Apply the configuration:

terraform init
terraform plan -var="master_password=<your-secure-password>" \
               -var="db_subnet_group_name=<your-subnet-group>" \
               -var="vpc_security_group_ids=[\"sg-xxxxxxxxx\"]"
terraform apply

Verification

After creating your new cluster with Backtrack enabled:

  1. Go to RDS > Databases in the AWS Console
  2. Click on your new Aurora MySQL cluster
  3. In the Configuration tab, look for Backtrack window
  4. Verify it shows a non-zero value (e.g., "24 hours" or "86400 seconds")
CLI verification
aws rds describe-db-clusters \
  --region us-east-1 \
  --db-cluster-identifier my-cluster-with-backtrack \
  --query 'DBClusters[0].BacktrackWindow'

A value greater than 0 confirms Backtrack is enabled.

Additional Resources

Notes

  • Aurora MySQL only: Backtrack is only available for Aurora MySQL, not Aurora PostgreSQL or other RDS engines.
  • Cannot enable on existing clusters: You must create a new cluster (via restore or clone) to enable Backtrack. Plan for a migration window.
  • Storage costs: Backtrack uses change records that consume storage.

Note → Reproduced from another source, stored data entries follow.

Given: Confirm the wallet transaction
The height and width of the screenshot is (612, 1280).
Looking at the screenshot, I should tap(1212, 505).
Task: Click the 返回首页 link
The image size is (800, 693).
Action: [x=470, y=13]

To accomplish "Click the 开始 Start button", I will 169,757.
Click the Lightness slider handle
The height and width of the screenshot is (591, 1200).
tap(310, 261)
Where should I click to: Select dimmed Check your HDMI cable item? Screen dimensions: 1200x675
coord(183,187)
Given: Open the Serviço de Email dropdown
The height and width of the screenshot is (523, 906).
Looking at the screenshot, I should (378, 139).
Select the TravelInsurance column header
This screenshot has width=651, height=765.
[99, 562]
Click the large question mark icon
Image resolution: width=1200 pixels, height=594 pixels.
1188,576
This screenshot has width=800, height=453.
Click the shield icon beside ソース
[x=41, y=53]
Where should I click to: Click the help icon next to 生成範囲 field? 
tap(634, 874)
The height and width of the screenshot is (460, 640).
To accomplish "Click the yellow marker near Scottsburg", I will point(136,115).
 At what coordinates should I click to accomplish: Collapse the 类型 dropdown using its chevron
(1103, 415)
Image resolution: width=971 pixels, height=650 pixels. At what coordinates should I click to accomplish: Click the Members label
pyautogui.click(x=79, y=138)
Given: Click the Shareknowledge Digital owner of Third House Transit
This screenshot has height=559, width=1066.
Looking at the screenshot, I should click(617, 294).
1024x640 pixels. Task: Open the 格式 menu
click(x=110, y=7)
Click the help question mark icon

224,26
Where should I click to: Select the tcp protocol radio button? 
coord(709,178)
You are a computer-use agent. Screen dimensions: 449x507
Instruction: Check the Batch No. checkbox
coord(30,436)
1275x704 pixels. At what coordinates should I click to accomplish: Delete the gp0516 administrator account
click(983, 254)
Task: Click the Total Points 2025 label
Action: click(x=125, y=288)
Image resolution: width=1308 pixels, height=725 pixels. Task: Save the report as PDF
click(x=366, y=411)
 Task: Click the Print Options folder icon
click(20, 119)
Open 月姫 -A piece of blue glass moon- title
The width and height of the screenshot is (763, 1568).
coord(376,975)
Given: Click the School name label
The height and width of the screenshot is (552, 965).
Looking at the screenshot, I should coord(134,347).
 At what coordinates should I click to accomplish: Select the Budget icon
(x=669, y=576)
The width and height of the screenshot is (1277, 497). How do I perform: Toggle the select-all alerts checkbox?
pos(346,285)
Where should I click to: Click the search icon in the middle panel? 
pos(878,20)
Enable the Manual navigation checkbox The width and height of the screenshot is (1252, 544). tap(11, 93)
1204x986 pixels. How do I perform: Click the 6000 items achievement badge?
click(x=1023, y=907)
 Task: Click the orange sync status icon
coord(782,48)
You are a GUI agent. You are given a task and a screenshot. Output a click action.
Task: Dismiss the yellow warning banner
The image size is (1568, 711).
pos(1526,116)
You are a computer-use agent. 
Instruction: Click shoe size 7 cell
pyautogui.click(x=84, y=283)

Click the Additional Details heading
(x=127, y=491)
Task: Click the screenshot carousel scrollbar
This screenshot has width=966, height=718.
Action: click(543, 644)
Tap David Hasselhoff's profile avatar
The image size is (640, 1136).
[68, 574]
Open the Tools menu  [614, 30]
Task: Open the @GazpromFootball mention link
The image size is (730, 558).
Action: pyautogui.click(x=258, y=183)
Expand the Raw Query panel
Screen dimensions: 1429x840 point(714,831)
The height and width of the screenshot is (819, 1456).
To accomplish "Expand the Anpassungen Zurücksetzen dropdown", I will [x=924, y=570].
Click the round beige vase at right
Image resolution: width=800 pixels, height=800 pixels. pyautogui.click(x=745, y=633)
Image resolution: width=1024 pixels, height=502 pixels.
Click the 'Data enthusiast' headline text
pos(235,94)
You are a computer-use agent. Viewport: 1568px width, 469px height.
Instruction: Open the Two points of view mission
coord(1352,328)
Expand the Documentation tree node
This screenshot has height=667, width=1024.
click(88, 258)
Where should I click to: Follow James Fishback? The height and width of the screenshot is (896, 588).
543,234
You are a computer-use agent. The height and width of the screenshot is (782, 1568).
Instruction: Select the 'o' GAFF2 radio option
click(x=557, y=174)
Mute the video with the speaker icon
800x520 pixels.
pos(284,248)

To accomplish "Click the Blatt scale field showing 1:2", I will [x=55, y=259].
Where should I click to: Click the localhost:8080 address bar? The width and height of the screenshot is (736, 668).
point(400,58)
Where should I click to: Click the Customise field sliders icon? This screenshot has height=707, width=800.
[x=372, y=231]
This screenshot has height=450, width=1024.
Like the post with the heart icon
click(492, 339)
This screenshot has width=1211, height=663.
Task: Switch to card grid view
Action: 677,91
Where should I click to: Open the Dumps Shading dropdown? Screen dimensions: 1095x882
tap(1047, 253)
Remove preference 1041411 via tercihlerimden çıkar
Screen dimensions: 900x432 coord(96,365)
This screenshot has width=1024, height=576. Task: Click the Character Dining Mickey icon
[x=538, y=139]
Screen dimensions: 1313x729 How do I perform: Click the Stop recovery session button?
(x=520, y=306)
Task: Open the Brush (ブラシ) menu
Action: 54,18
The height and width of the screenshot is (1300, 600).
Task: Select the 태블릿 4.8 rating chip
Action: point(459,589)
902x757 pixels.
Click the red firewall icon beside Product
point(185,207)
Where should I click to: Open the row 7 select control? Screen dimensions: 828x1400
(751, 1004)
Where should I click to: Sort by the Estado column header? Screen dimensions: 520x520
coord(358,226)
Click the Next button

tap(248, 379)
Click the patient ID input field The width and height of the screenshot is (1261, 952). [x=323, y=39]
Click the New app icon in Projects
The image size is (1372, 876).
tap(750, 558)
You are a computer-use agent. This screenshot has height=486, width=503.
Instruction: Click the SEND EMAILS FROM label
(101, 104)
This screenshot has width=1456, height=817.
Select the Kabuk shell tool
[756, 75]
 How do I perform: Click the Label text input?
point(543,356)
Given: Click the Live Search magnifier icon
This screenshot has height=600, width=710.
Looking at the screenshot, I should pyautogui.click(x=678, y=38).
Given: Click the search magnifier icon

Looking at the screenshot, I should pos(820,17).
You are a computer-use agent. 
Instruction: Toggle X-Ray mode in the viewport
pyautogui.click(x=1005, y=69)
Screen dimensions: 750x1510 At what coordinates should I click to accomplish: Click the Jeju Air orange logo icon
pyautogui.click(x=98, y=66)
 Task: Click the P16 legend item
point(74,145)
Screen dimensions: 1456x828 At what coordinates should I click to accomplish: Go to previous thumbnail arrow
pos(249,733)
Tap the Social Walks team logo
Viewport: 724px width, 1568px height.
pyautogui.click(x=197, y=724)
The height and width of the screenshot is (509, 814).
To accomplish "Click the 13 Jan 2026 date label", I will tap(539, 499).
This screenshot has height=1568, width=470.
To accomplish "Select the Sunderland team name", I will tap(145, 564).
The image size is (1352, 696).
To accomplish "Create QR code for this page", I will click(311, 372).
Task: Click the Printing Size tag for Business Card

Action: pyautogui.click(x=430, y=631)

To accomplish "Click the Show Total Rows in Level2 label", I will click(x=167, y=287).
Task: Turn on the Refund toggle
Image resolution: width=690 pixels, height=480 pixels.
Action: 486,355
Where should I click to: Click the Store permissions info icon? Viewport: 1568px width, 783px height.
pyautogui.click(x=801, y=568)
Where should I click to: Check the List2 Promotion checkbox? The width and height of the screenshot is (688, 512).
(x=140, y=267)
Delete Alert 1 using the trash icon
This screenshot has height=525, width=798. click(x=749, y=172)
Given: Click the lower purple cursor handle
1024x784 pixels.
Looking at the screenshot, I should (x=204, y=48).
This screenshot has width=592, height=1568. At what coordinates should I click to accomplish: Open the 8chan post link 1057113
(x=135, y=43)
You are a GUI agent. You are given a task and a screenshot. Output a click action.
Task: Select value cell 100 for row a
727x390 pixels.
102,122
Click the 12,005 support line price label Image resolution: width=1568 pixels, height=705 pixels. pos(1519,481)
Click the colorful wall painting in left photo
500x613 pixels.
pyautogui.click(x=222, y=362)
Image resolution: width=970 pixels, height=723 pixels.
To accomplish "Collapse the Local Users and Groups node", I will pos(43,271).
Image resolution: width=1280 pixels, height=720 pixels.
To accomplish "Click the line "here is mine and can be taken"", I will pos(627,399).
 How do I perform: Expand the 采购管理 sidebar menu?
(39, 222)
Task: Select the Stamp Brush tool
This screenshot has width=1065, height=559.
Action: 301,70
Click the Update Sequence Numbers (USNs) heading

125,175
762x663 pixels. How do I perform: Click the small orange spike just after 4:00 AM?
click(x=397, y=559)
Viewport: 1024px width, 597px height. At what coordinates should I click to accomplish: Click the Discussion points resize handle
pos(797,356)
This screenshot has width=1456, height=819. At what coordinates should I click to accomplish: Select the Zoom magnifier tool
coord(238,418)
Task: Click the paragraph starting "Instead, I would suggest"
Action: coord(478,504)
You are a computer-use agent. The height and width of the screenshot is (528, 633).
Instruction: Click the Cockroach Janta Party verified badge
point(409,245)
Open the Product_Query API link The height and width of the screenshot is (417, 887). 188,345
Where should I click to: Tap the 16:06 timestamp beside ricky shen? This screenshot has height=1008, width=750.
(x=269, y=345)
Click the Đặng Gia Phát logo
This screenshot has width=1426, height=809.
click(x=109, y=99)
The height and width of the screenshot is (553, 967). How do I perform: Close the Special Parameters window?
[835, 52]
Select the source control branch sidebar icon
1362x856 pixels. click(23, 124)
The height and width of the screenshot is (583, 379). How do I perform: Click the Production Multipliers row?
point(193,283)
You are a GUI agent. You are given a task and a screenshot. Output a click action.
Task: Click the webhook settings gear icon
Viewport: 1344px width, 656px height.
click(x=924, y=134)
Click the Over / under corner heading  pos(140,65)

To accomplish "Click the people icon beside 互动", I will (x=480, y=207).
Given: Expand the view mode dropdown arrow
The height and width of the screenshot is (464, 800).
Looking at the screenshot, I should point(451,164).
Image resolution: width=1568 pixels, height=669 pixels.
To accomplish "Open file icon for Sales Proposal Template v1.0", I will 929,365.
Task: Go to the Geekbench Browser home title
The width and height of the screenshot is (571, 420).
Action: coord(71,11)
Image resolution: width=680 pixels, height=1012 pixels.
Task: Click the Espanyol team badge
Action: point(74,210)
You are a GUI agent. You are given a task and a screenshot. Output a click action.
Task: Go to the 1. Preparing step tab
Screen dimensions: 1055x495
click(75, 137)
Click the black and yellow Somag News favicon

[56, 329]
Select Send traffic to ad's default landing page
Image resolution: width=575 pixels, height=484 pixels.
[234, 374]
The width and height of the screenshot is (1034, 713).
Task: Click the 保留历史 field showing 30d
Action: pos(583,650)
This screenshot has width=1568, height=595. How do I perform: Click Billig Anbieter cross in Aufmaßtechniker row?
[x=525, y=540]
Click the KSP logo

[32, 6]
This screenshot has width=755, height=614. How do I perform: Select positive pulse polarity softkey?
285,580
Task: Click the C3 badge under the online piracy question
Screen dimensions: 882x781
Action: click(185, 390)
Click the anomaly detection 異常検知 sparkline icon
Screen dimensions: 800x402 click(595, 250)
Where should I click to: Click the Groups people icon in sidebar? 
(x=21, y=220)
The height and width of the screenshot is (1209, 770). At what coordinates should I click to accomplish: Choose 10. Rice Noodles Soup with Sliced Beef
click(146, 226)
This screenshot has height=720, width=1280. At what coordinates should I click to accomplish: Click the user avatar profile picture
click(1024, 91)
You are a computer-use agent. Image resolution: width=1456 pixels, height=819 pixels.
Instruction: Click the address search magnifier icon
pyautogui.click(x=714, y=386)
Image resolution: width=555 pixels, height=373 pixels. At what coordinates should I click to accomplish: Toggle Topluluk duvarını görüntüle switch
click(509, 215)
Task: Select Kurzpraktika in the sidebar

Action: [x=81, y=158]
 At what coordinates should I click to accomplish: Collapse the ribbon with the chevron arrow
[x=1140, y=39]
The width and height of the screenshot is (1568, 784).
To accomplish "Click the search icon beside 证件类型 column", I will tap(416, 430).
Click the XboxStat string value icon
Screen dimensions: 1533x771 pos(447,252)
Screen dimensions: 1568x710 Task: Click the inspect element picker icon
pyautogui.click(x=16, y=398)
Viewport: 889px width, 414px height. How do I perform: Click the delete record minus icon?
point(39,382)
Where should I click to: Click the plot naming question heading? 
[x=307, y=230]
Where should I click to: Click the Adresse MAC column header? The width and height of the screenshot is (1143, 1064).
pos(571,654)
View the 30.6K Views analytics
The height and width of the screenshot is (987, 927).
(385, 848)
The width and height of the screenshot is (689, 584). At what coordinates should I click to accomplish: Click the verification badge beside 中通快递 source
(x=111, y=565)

Longer backtrack windows mean higher storage costs.
  • Maximum window: The maximum backtrack window is 72 hours (259,200 seconds).
  • Not a replacement for backups: While Backtrack is great for quick recovery from user errors, you should still maintain regular automated backups for disaster recovery.
  • Performance impact: Enabling Backtrack has minimal impact on database performance, but very high write workloads may see slight overhead.